In an attempt to keep my 2015 North Carolina State Fair project on track this weekend, I made myself an impossibly long to-do list on Friday and kept it in close proximity so that I could check to see what needed to be done next.

First on the list was “finish crocheting the white keys for the piano keyboard.”

When I posted my blog Thursday night, I had finished 13 of the 52 keys needed for the keyboard piece of this project, so I had a way to go. Complicating things was the fact that the piece is fairly narrow (approximately 2.75″), so my tension needed to be very consistent.

I am not sure exactly how many rows I had to frog and re-crochet, but it doesn’t really matter, because that part of the keyboard is now done:

crochet piano crochet keyboard
crochet piano crochet keyboard

With the keyboard in the ta-done for now pile, I looked at the next thing on the list which was to decorate at least one of the four circles based on embroidery my grandmother had done on a tablecloth for a card table, and that is where things ground to a bit of a halt.

Here is one quarter of the tablecloth in question:

diamond corner embroidered card table tablecloth
One quarter of my grandmother’s card table tablecloth

and here it is with one of the circles that I originally crocheted:

the perfect crochet circle
The circle that fitted perfectly

It fitted almost perfectly over the original design, and therein lay the problem: my decorative elements on top of the crochet canvas could not possibly be as delicate as my grandmother’s stitches were on the woven cloth.

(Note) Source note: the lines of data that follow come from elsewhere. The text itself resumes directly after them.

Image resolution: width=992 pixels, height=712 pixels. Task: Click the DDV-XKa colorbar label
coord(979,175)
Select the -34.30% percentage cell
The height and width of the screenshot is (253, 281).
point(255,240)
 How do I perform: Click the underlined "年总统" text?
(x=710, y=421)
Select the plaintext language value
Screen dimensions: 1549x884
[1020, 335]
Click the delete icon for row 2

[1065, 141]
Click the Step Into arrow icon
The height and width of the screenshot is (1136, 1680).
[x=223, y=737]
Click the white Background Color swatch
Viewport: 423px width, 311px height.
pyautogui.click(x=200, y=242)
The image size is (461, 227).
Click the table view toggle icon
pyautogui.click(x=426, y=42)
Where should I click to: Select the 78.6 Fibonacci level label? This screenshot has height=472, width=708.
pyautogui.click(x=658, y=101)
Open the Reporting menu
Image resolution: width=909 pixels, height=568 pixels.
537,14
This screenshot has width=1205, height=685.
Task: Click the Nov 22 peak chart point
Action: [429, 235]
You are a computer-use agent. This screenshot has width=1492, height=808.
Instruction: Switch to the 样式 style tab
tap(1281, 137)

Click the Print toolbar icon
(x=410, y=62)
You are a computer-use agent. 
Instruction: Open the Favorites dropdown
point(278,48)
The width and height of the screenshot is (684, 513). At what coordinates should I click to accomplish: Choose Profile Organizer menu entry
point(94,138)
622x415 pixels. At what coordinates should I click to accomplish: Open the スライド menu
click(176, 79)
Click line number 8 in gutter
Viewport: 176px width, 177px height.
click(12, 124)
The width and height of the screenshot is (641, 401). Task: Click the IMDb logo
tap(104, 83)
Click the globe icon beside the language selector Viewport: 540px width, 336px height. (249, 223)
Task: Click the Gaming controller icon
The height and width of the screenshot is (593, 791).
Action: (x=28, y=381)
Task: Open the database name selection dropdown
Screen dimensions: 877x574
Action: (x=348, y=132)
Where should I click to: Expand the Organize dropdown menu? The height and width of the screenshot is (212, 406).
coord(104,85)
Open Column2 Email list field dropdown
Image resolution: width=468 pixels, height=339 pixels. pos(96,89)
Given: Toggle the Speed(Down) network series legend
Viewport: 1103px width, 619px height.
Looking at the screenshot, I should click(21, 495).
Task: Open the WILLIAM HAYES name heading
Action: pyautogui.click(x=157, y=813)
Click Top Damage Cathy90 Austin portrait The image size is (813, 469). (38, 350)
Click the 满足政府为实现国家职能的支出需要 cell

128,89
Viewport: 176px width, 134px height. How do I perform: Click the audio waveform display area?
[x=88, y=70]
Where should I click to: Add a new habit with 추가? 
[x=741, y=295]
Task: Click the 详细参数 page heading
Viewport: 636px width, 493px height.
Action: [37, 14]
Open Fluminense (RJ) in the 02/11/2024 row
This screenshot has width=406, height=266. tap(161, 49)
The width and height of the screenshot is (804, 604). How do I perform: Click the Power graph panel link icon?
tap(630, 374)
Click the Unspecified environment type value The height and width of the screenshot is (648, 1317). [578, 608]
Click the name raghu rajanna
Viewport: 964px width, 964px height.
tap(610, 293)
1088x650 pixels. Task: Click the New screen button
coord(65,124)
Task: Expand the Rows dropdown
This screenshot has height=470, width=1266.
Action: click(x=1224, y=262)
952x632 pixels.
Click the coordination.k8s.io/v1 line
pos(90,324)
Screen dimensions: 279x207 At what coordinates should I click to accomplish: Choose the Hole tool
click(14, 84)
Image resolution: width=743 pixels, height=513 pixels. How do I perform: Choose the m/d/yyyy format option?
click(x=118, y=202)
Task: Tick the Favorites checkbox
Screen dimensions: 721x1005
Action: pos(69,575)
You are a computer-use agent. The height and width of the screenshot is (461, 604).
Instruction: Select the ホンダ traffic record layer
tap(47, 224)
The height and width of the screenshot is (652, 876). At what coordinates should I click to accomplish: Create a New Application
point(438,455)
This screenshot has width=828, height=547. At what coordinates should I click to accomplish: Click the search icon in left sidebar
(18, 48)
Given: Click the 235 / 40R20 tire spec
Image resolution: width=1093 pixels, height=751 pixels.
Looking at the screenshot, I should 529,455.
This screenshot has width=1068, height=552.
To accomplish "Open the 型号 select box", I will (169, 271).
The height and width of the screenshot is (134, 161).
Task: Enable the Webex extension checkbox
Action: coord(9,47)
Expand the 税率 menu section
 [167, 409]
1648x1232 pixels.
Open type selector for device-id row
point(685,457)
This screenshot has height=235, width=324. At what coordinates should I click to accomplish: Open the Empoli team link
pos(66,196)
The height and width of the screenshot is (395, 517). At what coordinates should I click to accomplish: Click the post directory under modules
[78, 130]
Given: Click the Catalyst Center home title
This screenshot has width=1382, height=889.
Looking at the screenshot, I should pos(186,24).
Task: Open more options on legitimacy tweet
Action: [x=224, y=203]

With that undeniable truth in front of me, I got out my hook and my yarn and began the work of enlarging the circles, and this is how far I had gotten shortly before it was time for dinner:

crochet circles
The revision of the crochet circles in process

The one element of designing my state fair pieces that I can never plan for is how long it will take me to stumble on a solution to the problems that will inevitably arise, but I will continue to move forward as I always do: one stitch at a time.